__What you should do__
Transcribe the data that follows. Match it character for character.

__Dataset excerpts__
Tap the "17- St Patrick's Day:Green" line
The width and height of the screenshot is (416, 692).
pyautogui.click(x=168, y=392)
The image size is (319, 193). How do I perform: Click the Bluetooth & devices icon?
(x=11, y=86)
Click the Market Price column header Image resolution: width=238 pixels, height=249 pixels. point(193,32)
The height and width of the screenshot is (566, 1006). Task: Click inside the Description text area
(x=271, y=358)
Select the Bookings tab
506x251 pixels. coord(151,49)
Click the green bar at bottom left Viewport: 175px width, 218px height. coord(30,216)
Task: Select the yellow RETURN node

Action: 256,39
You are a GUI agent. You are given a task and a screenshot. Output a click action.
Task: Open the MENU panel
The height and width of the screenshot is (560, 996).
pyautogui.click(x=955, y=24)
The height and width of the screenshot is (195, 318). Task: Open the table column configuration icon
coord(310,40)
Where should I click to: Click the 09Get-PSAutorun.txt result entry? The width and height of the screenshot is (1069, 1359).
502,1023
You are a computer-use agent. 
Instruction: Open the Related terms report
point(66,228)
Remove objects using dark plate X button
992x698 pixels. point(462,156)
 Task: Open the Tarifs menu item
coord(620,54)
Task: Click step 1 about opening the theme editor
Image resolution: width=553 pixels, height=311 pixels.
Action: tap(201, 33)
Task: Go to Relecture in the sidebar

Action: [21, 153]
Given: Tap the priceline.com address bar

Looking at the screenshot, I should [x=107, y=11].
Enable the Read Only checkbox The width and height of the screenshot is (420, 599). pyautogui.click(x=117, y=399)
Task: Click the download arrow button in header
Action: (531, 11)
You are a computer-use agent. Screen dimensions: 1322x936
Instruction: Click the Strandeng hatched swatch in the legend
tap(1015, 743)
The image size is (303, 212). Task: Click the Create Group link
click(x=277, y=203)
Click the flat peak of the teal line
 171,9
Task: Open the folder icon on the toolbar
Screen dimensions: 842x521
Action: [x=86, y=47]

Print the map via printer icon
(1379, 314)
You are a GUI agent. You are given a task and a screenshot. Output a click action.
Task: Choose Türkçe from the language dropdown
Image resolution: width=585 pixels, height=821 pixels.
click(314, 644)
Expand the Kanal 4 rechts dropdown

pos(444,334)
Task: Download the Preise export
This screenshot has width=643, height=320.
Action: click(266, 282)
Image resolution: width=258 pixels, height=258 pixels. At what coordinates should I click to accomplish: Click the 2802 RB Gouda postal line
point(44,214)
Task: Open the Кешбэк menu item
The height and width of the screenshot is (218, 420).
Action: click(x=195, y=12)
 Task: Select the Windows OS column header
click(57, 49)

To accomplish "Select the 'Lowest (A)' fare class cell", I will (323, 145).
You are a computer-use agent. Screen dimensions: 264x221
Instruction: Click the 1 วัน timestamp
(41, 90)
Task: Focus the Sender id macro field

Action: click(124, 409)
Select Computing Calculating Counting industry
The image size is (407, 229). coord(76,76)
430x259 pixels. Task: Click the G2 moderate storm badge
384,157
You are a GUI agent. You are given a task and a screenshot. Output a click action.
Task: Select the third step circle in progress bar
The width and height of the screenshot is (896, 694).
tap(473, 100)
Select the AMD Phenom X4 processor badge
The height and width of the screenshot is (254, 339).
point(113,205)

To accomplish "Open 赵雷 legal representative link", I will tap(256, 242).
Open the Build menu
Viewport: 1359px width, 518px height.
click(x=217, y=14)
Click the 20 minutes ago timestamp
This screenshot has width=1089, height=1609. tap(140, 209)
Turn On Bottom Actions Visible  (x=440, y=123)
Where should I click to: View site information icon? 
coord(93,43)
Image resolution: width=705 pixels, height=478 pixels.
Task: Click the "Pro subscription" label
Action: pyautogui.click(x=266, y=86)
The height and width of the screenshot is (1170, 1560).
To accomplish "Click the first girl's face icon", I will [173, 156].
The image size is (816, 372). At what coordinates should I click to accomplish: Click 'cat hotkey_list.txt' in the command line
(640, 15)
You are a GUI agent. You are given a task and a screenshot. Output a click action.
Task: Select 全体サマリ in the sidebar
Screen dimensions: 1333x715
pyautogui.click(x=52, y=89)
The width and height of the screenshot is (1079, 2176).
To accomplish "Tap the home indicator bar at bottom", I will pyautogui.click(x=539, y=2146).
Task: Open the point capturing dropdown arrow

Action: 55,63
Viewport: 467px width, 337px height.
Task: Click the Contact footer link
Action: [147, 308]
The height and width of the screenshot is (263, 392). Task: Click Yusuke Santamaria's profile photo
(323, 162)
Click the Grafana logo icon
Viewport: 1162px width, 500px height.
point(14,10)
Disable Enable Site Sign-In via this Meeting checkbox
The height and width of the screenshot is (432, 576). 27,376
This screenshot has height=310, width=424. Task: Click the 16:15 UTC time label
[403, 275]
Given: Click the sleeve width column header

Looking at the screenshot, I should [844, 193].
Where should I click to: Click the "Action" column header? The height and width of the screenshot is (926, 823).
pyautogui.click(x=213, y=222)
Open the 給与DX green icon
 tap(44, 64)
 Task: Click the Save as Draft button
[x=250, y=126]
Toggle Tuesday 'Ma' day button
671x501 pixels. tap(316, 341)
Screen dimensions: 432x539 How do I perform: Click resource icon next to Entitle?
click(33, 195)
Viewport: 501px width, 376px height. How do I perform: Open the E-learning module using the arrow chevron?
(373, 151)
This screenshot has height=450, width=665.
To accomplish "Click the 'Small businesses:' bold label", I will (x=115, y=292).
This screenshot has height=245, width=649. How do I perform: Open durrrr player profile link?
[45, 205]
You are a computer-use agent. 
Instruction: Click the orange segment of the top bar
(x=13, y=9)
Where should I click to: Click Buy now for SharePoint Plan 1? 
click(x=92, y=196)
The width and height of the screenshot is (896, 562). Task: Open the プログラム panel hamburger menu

__Solution__
Tap the "17- St Patrick's Day:Green" line
The width and height of the screenshot is (416, 692).
pyautogui.click(x=168, y=392)
The image size is (319, 193). How do I perform: Click the Bluetooth & devices icon?
(x=11, y=86)
Click the Market Price column header Image resolution: width=238 pixels, height=249 pixels. point(193,32)
The height and width of the screenshot is (566, 1006). Task: Click inside the Description text area
(x=271, y=358)
Select the Bookings tab
506x251 pixels. coord(151,49)
Click the green bar at bottom left Viewport: 175px width, 218px height. coord(30,216)
Task: Select the yellow RETURN node

Action: 256,39
You are a GUI agent. You are given a task and a screenshot. Output a click action.
Task: Open the MENU panel
The height and width of the screenshot is (560, 996).
pyautogui.click(x=955, y=24)
The height and width of the screenshot is (195, 318). Task: Open the table column configuration icon
coord(310,40)
Where should I click to: Click the 09Get-PSAutorun.txt result entry? The width and height of the screenshot is (1069, 1359).
502,1023
You are a computer-use agent. 
Instruction: Open the Related terms report
point(66,228)
Remove objects using dark plate X button
992x698 pixels. point(462,156)
 Task: Open the Tarifs menu item
coord(620,54)
Task: Click step 1 about opening the theme editor
Image resolution: width=553 pixels, height=311 pixels.
Action: tap(201, 33)
Task: Go to Relecture in the sidebar

Action: [21, 153]
Given: Tap the priceline.com address bar

Looking at the screenshot, I should [x=107, y=11].
Enable the Read Only checkbox The width and height of the screenshot is (420, 599). pyautogui.click(x=117, y=399)
Task: Click the download arrow button in header
Action: (531, 11)
You are a computer-use agent. Screen dimensions: 1322x936
Instruction: Click the Strandeng hatched swatch in the legend
tap(1015, 743)
The image size is (303, 212). Task: Click the Create Group link
click(x=277, y=203)
Click the flat peak of the teal line
 171,9
Task: Open the folder icon on the toolbar
Screen dimensions: 842x521
Action: [x=86, y=47]

Print the map via printer icon
(1379, 314)
You are a GUI agent. You are given a task and a screenshot. Output a click action.
Task: Choose Türkçe from the language dropdown
Image resolution: width=585 pixels, height=821 pixels.
click(314, 644)
Expand the Kanal 4 rechts dropdown

pos(444,334)
Task: Download the Preise export
This screenshot has width=643, height=320.
Action: click(266, 282)
Image resolution: width=258 pixels, height=258 pixels. At what coordinates should I click to accomplish: Click the 2802 RB Gouda postal line
point(44,214)
Task: Open the Кешбэк menu item
The height and width of the screenshot is (218, 420).
Action: click(x=195, y=12)
 Task: Select the Windows OS column header
click(57, 49)

To accomplish "Select the 'Lowest (A)' fare class cell", I will (323, 145).
You are a computer-use agent. Screen dimensions: 264x221
Instruction: Click the 1 วัน timestamp
(41, 90)
Task: Focus the Sender id macro field

Action: click(124, 409)
Select Computing Calculating Counting industry
The image size is (407, 229). coord(76,76)
430x259 pixels. Task: Click the G2 moderate storm badge
384,157
You are a GUI agent. You are given a task and a screenshot. Output a click action.
Task: Select the third step circle in progress bar
The width and height of the screenshot is (896, 694).
tap(473, 100)
Select the AMD Phenom X4 processor badge
The height and width of the screenshot is (254, 339).
point(113,205)

To accomplish "Open 赵雷 legal representative link", I will tap(256, 242).
Open the Build menu
Viewport: 1359px width, 518px height.
click(x=217, y=14)
Click the 20 minutes ago timestamp
This screenshot has width=1089, height=1609. tap(140, 209)
Turn On Bottom Actions Visible  (x=440, y=123)
Where should I click to: View site information icon? 
coord(93,43)
Image resolution: width=705 pixels, height=478 pixels.
Task: Click the "Pro subscription" label
Action: pyautogui.click(x=266, y=86)
The height and width of the screenshot is (1170, 1560).
To accomplish "Click the first girl's face icon", I will [173, 156].
The image size is (816, 372). At what coordinates should I click to accomplish: Click 'cat hotkey_list.txt' in the command line
(640, 15)
You are a GUI agent. You are given a task and a screenshot. Output a click action.
Task: Select 全体サマリ in the sidebar
Screen dimensions: 1333x715
pyautogui.click(x=52, y=89)
The width and height of the screenshot is (1079, 2176).
To accomplish "Tap the home indicator bar at bottom", I will pyautogui.click(x=539, y=2146).
Task: Open the point capturing dropdown arrow

Action: 55,63
Viewport: 467px width, 337px height.
Task: Click the Contact footer link
Action: [147, 308]
The height and width of the screenshot is (263, 392). Task: Click Yusuke Santamaria's profile photo
(323, 162)
Click the Grafana logo icon
Viewport: 1162px width, 500px height.
point(14,10)
Disable Enable Site Sign-In via this Meeting checkbox
The height and width of the screenshot is (432, 576). 27,376
This screenshot has height=310, width=424. Task: Click the 16:15 UTC time label
[403, 275]
Given: Click the sleeve width column header

Looking at the screenshot, I should [844, 193].
Where should I click to: Click the "Action" column header? The height and width of the screenshot is (926, 823).
pyautogui.click(x=213, y=222)
Open the 給与DX green icon
 tap(44, 64)
 Task: Click the Save as Draft button
[x=250, y=126]
Toggle Tuesday 'Ma' day button
671x501 pixels. tap(316, 341)
Screen dimensions: 432x539 How do I perform: Click resource icon next to Entitle?
click(33, 195)
Viewport: 501px width, 376px height. How do I perform: Open the E-learning module using the arrow chevron?
(373, 151)
This screenshot has height=450, width=665.
To accomplish "Click the 'Small businesses:' bold label", I will (x=115, y=292).
This screenshot has height=245, width=649. How do I perform: Open durrrr player profile link?
[45, 205]
You are a computer-use agent. 
Instruction: Click the orange segment of the top bar
(x=13, y=9)
Where should I click to: Click Buy now for SharePoint Plan 1? 
click(x=92, y=196)
The width and height of the screenshot is (896, 562). Task: Open the プログラム panel hamburger menu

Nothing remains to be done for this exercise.